- TEXT BLOCK:
---

Power In Numbers & "Who Made You God?" - Steemit Society Continues Its Evolution

in steemit •  2 years ago

So much has happened on Steemit over the past week, mainly in the area of abuse. I want to explore some of the discussion and controversy.

The landscape here shifts so fast, blink an eye and you might not recognise it. On recent trend is the formation of communities, consolidated by common interests, financial status, or indeed political goals, both noble and nefarious.

Power In Numbers

The original communities here were based around tags related to interests, such as science, photography, and anarchy. Over time it became obvious how cooperative teamwork could be efficiently applied to achieve common goals and some interesting examples have emerged.

Challenges such as the Steemit Photo Challenge and the Steemit Food Challenge effectively see funds collected to reward the most outstanding contributors within their respective communities.

Other community initiatives such as the Robinhood Whale seek to identify and reward the most under-appreciated contributors. There are various other group-forming initiatives, with varying degrees of success. Anyone can try to band people together. More about that later.

Are these mobs, collectives, gangs, cartels, organisations?

They're all sorts, and yes, they include spam and scam cartels. The idea of "goodies and baddies" is however, rather more exciting than the reality of some of the recent goings on. Steemit has been under heavy spam attack in the last week. With such quick and tangible rewards, it was only a matter of time before spammers arrived in their droves, and I believe this is still only the tip of the iceberg. They're also bringing their sock-puppet accounts because the spammers realise the power of numbers on Steemit.

Since recently having my own work plagiarised right here on Steemit and running the gauntlet of "revenge flagging", I've been heavily involved in the fightback against spam and it has been a real eye opener; spam and plagiarism is almost out of control.

If you don't believe me, use TinEye, Google (with quotes around segments of text) or Copyscape to pick apart any random ten posts. Chances are at least one or two of them are complete plagiarism. Change your selection to only new accounts (rep-25), and that figure will be more like 5 in 10.
This is unsustainable.

Perhaps inevitably, in the last couple of days, we've seen the emergence of the Steemcleaners, a group of abuse/spam fighters putting up a united front. My opinion is that they are saving Steemit from drowning in copypasta, (and insuring that original content has a better chance of reward) but others have levied criticism towards them, and other individual abuse fighters.

---

- PROVIDED DATA:
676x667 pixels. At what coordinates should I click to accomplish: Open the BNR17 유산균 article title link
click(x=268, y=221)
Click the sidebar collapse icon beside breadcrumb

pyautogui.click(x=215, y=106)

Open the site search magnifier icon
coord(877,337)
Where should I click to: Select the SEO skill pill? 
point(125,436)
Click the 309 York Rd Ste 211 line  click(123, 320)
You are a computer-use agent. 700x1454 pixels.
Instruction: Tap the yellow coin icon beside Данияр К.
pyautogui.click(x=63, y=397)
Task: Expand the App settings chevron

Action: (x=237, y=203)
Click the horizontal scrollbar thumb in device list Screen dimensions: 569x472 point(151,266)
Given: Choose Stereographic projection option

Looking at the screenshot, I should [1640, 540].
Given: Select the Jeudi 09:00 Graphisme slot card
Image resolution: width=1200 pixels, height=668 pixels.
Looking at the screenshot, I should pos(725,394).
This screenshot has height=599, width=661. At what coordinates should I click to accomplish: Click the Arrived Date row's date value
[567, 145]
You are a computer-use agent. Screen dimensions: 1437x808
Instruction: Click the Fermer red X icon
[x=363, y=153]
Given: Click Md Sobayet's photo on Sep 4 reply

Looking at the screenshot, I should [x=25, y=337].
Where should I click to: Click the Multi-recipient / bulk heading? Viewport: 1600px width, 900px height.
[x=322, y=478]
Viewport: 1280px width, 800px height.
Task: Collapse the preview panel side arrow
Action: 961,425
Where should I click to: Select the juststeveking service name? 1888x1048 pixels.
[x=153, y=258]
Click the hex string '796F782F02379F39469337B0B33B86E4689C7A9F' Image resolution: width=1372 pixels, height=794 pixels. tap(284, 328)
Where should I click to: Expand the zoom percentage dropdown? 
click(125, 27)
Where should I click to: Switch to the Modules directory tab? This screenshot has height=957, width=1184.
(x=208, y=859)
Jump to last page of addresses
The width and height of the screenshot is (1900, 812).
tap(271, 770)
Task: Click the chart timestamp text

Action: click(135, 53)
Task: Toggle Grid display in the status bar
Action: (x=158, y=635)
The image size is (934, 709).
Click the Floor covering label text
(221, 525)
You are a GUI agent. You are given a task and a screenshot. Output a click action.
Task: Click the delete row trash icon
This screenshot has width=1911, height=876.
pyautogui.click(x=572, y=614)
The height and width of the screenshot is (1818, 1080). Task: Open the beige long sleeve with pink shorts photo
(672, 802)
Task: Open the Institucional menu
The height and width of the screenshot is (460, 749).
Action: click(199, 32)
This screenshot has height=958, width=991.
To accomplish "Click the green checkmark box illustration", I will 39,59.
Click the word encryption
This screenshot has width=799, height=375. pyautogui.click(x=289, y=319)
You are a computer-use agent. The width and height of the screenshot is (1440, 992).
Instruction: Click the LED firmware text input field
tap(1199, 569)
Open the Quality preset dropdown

---

- REQUIREMENTS:
• A. Answer these about the Steemit post:
(i) Which two challenges collect funds to reward the most outstanding contributors in their communities?
(ii) What does the Robinhood Whale seek to do?
(iii) For new accounts (rep-25), how many posts in ten does the post estimate are plagiarism?
• B. Can you write out the rows between the line holding "Given: Select the" and the line holding "Looking at the screenshot, I should [x=25, y=337].", inclusive, with no changes?

- SOLUTIONS TO EACH TASK:
• A.
(i) The Steemit Photo Challenge and the Steemit Food Challenge
(ii) It seeks to identify and reward the most under-appreciated contributors.
(iii) More like 5 in 10

• B.
Given: Select the Jeudi 09:00 Graphisme slot card
Image resolution: width=1200 pixels, height=668 pixels.
Looking at the screenshot, I should pos(725,394).
This screenshot has height=599, width=661. At what coordinates should I click to accomplish: Click the Arrived Date row's date value
[567, 145]
You are a computer-use agent. Screen dimensions: 1437x808
Instruction: Click the Fermer red X icon
[x=363, y=153]
Given: Click Md Sobayet's photo on Sep 4 reply

Looking at the screenshot, I should [x=25, y=337].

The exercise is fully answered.